简体   繁体   English

Perl 从标准输入输入一个字符

[英]Perl do input one char from stdin

How can Perl do input from stdin , one char like Perl 如何从stdin ,一个字符

readline -N1

does?做?

You can do that with the base perl distribution, no need to install extra packages:您可以使用基本 perl 发行版来做到这一点,无需安装额外的软件包:

use strict;
sub IO::Handle::icanon {
        my ($fh, $on) = @_;
        use POSIX;
        my $ts = new POSIX::Termios;
        $ts->getattr(fileno $fh) or die "tcgetattr: $!";
        my $f = $ts->getlflag;
        $ts->setlflag($on ? $f | ICANON : $f & ~ICANON);
        $ts->setattr(fileno $fh) or die "tcsetattr: $!";
}

# usage example
# a key like `Left` or `á` may generate multiple bytes
STDIN->icanon(0);
sysread STDIN, my $c, 256;
STDIN->icanon(1);
# the read key is in $c

Reading just one byte may not be a good idea because it will just leave garbage to be read later when pressing a key like Left or F1 .只读取一个字节可能不是一个好主意,因为当按下LeftF1之类的键时,它只会留下待读取的垃圾。 But you can replace the 256 with 1 if you want just that, no matter what.但是,无论如何,您都可以将256替换为1

<STDIN> will read stdin one byte (C char type, which is not the same as a character which these days are typically made of several bytes except for those in the US-ASCII charset) at a time from stdin if the record separator is set to a reference to the number 1. < <STDIN>如果记录分隔char为设置为对数字 1 的引用。

$ echo perl | perl -le '$/ = \1; $a = <STDIN>; print "<$a>"'
<p>

Note that underneath, it may read (consume) more than one byte from the input.请注意,在下面,它可能从输入中读取(消耗)超过一个字节。 Above, the next <STDIN> within perl would return <e> , but possibly from some large buffer that was read beforehand.上面, perl中的下一个<STDIN>将返回<e> ,但可能来自预先读取的一些大缓冲区。

$ echo perl | (perl -le '$/ = \1; $a = <STDIN>; print "<$a>"'; wc -c)
<p>
0

Above, you'll notice that wc didn't receive any input as it had all already been consumed by perl .在上面,您会注意到wc没有收到任何输入,因为它已经全部被perl消耗了。

$ echo perl | (PERLIO=raw perl -le '$/ = \1; $a = <STDIN>; print "<$a>"'; wc -c)
<p>
4

This time, wc got 4 bytes ( e , r , l , \n ) as we told perl to use raw I/O so the <STDIN> translates to a read(0, bud, 1) .这一次, wc得到了 4 个字节( erl\n ),因为我们告诉perl使用原始 I/O 所以<STDIN>转换为read(0, bud, 1)
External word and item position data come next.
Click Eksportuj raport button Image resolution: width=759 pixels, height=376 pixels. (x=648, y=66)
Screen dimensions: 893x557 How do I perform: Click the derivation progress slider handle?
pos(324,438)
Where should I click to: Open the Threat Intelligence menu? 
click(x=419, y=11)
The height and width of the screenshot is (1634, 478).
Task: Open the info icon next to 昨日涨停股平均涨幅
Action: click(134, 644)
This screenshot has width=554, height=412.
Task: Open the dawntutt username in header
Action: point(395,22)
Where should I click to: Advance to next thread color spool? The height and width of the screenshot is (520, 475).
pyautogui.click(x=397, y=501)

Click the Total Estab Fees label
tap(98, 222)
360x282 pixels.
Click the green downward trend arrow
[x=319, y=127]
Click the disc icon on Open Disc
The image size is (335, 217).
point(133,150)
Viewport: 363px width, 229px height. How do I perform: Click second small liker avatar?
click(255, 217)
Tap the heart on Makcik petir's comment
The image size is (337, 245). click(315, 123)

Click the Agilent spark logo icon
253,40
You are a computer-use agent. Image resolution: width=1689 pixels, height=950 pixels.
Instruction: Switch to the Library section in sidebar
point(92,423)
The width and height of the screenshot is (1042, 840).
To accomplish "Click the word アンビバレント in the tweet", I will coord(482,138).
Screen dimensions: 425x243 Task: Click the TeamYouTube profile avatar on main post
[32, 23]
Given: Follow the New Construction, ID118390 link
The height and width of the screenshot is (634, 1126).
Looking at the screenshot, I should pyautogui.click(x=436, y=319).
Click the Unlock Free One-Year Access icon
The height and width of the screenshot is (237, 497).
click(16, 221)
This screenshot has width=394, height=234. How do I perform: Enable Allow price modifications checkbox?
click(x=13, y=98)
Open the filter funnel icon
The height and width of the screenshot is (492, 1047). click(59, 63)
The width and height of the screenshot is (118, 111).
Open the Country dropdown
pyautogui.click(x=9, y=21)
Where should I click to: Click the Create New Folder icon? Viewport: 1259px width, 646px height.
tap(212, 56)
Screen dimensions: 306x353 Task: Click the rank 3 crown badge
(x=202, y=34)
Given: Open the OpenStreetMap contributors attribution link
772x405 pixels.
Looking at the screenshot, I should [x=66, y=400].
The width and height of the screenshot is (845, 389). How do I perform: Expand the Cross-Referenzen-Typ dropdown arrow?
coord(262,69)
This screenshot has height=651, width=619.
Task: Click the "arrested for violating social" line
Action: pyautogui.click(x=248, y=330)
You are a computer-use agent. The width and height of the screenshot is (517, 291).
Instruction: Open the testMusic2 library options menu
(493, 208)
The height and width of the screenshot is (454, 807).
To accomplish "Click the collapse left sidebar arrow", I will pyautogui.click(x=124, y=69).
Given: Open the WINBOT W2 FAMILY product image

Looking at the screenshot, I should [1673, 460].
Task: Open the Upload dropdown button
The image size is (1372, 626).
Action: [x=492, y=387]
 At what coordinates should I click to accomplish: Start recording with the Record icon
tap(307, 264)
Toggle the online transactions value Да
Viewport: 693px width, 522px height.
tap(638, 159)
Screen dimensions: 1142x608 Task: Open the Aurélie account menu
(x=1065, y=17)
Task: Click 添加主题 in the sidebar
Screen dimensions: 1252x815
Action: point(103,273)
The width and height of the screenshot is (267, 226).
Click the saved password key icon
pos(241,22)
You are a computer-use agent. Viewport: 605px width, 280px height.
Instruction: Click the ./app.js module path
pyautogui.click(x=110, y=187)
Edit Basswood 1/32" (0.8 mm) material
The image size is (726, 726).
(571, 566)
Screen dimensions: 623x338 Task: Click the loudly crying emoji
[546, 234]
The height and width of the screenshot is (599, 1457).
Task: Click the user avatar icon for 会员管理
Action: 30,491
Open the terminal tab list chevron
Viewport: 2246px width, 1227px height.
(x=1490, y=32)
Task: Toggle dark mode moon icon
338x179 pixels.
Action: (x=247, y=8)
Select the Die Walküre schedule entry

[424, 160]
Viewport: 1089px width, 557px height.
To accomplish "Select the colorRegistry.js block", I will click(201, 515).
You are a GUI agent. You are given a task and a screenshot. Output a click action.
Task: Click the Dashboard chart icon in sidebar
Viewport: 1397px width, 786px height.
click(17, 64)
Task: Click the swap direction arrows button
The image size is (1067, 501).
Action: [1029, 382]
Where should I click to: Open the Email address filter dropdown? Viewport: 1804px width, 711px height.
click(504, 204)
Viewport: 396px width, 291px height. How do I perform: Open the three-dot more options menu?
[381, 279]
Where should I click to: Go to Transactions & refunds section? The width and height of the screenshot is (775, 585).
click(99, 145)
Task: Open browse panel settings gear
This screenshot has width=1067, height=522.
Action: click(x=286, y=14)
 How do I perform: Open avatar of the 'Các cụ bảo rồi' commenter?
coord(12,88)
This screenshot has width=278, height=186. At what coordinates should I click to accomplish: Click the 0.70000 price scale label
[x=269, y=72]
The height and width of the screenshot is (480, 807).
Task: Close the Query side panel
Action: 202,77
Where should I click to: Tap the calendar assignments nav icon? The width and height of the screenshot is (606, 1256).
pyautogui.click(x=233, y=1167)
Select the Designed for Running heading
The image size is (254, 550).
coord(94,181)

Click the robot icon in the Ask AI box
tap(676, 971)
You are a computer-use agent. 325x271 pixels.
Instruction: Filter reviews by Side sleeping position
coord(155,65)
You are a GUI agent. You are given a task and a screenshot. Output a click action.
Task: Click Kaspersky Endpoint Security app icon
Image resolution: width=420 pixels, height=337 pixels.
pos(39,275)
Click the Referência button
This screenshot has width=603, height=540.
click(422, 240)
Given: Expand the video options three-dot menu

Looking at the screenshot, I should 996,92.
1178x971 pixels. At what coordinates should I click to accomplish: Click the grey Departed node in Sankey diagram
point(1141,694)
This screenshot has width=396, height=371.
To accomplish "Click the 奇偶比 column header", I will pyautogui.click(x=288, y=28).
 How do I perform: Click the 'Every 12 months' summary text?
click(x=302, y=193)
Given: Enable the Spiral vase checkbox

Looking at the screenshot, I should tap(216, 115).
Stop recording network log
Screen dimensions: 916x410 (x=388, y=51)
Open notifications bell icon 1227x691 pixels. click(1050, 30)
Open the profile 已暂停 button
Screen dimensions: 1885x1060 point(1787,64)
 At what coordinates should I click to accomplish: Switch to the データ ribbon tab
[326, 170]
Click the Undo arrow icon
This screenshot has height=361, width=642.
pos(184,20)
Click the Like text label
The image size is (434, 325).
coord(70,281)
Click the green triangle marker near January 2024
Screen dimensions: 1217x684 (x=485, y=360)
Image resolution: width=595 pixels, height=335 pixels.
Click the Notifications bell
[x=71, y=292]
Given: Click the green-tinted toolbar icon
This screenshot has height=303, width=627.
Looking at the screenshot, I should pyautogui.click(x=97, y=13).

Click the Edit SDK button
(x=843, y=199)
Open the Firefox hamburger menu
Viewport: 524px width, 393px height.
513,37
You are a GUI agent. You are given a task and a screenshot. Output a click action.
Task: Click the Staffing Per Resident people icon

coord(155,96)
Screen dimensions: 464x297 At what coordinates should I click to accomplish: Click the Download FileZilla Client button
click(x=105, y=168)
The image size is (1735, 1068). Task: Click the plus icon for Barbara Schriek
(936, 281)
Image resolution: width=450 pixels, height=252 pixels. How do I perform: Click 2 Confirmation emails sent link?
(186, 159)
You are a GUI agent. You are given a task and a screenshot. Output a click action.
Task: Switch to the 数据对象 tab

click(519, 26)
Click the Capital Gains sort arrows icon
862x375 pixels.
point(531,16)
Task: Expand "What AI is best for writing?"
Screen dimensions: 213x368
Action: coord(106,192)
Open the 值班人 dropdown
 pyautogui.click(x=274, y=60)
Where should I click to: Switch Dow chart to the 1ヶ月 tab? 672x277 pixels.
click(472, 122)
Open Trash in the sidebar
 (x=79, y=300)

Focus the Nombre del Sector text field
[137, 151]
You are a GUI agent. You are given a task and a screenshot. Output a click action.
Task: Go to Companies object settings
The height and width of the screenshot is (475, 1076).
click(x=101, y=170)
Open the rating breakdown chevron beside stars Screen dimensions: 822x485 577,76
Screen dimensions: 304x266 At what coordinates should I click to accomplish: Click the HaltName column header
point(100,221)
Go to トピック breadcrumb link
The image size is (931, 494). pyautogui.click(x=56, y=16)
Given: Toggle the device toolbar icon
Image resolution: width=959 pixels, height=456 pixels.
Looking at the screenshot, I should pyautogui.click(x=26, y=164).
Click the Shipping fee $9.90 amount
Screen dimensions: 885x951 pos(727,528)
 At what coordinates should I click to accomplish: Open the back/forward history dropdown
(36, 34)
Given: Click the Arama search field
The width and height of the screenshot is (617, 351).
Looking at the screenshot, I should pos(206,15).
Instead of <STDIN> , you can use perl 's read with the same caveat:代替<STDIN> ,您可以使用perlread ,但具有相同的警告:

$ echo perl | (perl -le 'read STDIN, $a, 1; print "<$a>"'; wc -c)
<p>
0
$ echo perl | (PERLIO=raw perl -le 'read STDIN, $a, 1; print "<$a>"'; wc -c)
<p>
4

Or use sysread which is the true wrapper for the raw read() :或者使用sysread ,它是原始read()的真正包装器:

$ echo perl | (perl -le 'sysread STDIN, $a, 1; print "<$a>"'; wc -c)
<p>
4

To read one character at a time, you need to read one byte at a time until the end of the character.要一次读取一个字符,您需要一次读取一个字节,直到字符结束。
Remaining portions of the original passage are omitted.